*Work order*. Set the following entries down again exactly, line by line.

□ □ □

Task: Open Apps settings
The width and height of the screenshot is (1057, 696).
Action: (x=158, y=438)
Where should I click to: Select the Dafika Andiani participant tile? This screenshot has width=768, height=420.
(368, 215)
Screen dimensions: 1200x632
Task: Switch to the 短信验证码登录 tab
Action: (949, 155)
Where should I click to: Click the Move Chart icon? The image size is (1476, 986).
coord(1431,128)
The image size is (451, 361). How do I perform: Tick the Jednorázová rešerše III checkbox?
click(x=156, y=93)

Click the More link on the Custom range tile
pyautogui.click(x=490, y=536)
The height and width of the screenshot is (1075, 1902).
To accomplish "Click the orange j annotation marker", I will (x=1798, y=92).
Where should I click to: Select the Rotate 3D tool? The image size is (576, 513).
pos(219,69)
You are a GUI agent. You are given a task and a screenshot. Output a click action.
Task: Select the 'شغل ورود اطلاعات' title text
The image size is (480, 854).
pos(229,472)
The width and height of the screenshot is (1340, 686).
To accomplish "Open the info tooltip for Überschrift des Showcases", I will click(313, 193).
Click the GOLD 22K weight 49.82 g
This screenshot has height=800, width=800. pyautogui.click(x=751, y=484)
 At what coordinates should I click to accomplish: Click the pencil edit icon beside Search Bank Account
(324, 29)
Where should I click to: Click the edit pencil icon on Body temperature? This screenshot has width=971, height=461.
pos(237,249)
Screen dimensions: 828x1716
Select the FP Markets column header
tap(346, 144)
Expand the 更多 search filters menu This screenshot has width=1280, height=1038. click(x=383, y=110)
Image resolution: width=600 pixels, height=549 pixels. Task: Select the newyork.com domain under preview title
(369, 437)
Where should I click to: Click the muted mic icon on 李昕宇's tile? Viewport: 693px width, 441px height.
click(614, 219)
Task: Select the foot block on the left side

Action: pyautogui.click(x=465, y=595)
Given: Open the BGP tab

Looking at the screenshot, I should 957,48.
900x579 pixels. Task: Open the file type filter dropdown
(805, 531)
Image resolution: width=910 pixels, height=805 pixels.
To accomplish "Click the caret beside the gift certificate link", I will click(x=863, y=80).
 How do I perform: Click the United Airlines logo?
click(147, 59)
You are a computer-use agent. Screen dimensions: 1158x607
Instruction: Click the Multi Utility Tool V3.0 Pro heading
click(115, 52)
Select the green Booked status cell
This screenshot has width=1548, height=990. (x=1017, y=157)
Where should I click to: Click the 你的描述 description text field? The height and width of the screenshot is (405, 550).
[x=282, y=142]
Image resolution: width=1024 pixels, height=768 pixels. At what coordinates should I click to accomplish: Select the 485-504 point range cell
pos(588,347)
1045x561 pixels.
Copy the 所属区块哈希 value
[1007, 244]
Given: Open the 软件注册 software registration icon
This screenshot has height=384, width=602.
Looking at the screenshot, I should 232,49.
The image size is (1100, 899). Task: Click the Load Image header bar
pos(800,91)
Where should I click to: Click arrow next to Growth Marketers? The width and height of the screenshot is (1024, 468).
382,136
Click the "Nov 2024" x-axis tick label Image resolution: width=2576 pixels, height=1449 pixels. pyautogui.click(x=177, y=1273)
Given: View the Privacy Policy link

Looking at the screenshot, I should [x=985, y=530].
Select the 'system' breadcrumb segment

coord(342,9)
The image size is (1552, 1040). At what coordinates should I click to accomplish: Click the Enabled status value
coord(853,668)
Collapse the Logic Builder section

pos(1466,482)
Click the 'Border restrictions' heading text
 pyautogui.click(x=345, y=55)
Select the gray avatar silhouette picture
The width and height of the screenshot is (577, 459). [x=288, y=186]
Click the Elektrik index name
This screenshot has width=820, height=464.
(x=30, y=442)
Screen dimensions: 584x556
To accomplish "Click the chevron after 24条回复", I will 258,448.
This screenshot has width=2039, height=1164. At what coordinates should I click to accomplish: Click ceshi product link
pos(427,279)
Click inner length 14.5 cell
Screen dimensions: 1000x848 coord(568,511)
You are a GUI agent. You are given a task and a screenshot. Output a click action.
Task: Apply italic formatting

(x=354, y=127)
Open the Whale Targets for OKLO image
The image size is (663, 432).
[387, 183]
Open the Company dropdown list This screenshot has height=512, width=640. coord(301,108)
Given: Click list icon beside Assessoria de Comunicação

□ □ □

*Completed task*.
Task: Open Apps settings
The width and height of the screenshot is (1057, 696).
Action: (x=158, y=438)
Where should I click to: Select the Dafika Andiani participant tile? This screenshot has width=768, height=420.
(368, 215)
Screen dimensions: 1200x632
Task: Switch to the 短信验证码登录 tab
Action: (949, 155)
Where should I click to: Click the Move Chart icon? The image size is (1476, 986).
coord(1431,128)
The image size is (451, 361). How do I perform: Tick the Jednorázová rešerše III checkbox?
click(x=156, y=93)

Click the More link on the Custom range tile
pyautogui.click(x=490, y=536)
The height and width of the screenshot is (1075, 1902).
To accomplish "Click the orange j annotation marker", I will (x=1798, y=92).
Where should I click to: Select the Rotate 3D tool? The image size is (576, 513).
pos(219,69)
You are a GUI agent. You are given a task and a screenshot. Output a click action.
Task: Select the 'شغل ورود اطلاعات' title text
The image size is (480, 854).
pos(229,472)
The width and height of the screenshot is (1340, 686).
To accomplish "Open the info tooltip for Überschrift des Showcases", I will click(313, 193).
Click the GOLD 22K weight 49.82 g
This screenshot has height=800, width=800. pyautogui.click(x=751, y=484)
 At what coordinates should I click to accomplish: Click the pencil edit icon beside Search Bank Account
(324, 29)
Where should I click to: Click the edit pencil icon on Body temperature? This screenshot has width=971, height=461.
pos(237,249)
Screen dimensions: 828x1716
Select the FP Markets column header
tap(346, 144)
Expand the 更多 search filters menu This screenshot has width=1280, height=1038. click(x=383, y=110)
Image resolution: width=600 pixels, height=549 pixels. Task: Select the newyork.com domain under preview title
(369, 437)
Where should I click to: Click the muted mic icon on 李昕宇's tile? Viewport: 693px width, 441px height.
click(614, 219)
Task: Select the foot block on the left side

Action: pyautogui.click(x=465, y=595)
Given: Open the BGP tab

Looking at the screenshot, I should 957,48.
900x579 pixels. Task: Open the file type filter dropdown
(805, 531)
Image resolution: width=910 pixels, height=805 pixels.
To accomplish "Click the caret beside the gift certificate link", I will click(x=863, y=80).
 How do I perform: Click the United Airlines logo?
click(147, 59)
You are a computer-use agent. Screen dimensions: 1158x607
Instruction: Click the Multi Utility Tool V3.0 Pro heading
click(115, 52)
Select the green Booked status cell
This screenshot has width=1548, height=990. (x=1017, y=157)
Where should I click to: Click the 你的描述 description text field? The height and width of the screenshot is (405, 550).
[x=282, y=142]
Image resolution: width=1024 pixels, height=768 pixels. At what coordinates should I click to accomplish: Select the 485-504 point range cell
pos(588,347)
1045x561 pixels.
Copy the 所属区块哈希 value
[1007, 244]
Given: Open the 软件注册 software registration icon
This screenshot has height=384, width=602.
Looking at the screenshot, I should 232,49.
The image size is (1100, 899). Task: Click the Load Image header bar
pos(800,91)
Where should I click to: Click arrow next to Growth Marketers? The width and height of the screenshot is (1024, 468).
382,136
Click the "Nov 2024" x-axis tick label Image resolution: width=2576 pixels, height=1449 pixels. pyautogui.click(x=177, y=1273)
Given: View the Privacy Policy link

Looking at the screenshot, I should [x=985, y=530].
Select the 'system' breadcrumb segment

coord(342,9)
The image size is (1552, 1040). At what coordinates should I click to accomplish: Click the Enabled status value
coord(853,668)
Collapse the Logic Builder section

pos(1466,482)
Click the 'Border restrictions' heading text
 pyautogui.click(x=345, y=55)
Select the gray avatar silhouette picture
The width and height of the screenshot is (577, 459). [x=288, y=186]
Click the Elektrik index name
This screenshot has width=820, height=464.
(x=30, y=442)
Screen dimensions: 584x556
To accomplish "Click the chevron after 24条回复", I will 258,448.
This screenshot has width=2039, height=1164. At what coordinates should I click to accomplish: Click ceshi product link
pos(427,279)
Click inner length 14.5 cell
Screen dimensions: 1000x848 coord(568,511)
You are a GUI agent. You are given a task and a screenshot. Output a click action.
Task: Apply italic formatting

(x=354, y=127)
Open the Whale Targets for OKLO image
The image size is (663, 432).
[387, 183]
Open the Company dropdown list This screenshot has height=512, width=640. coord(301,108)
Given: Click list icon beside Assessoria de Comunicação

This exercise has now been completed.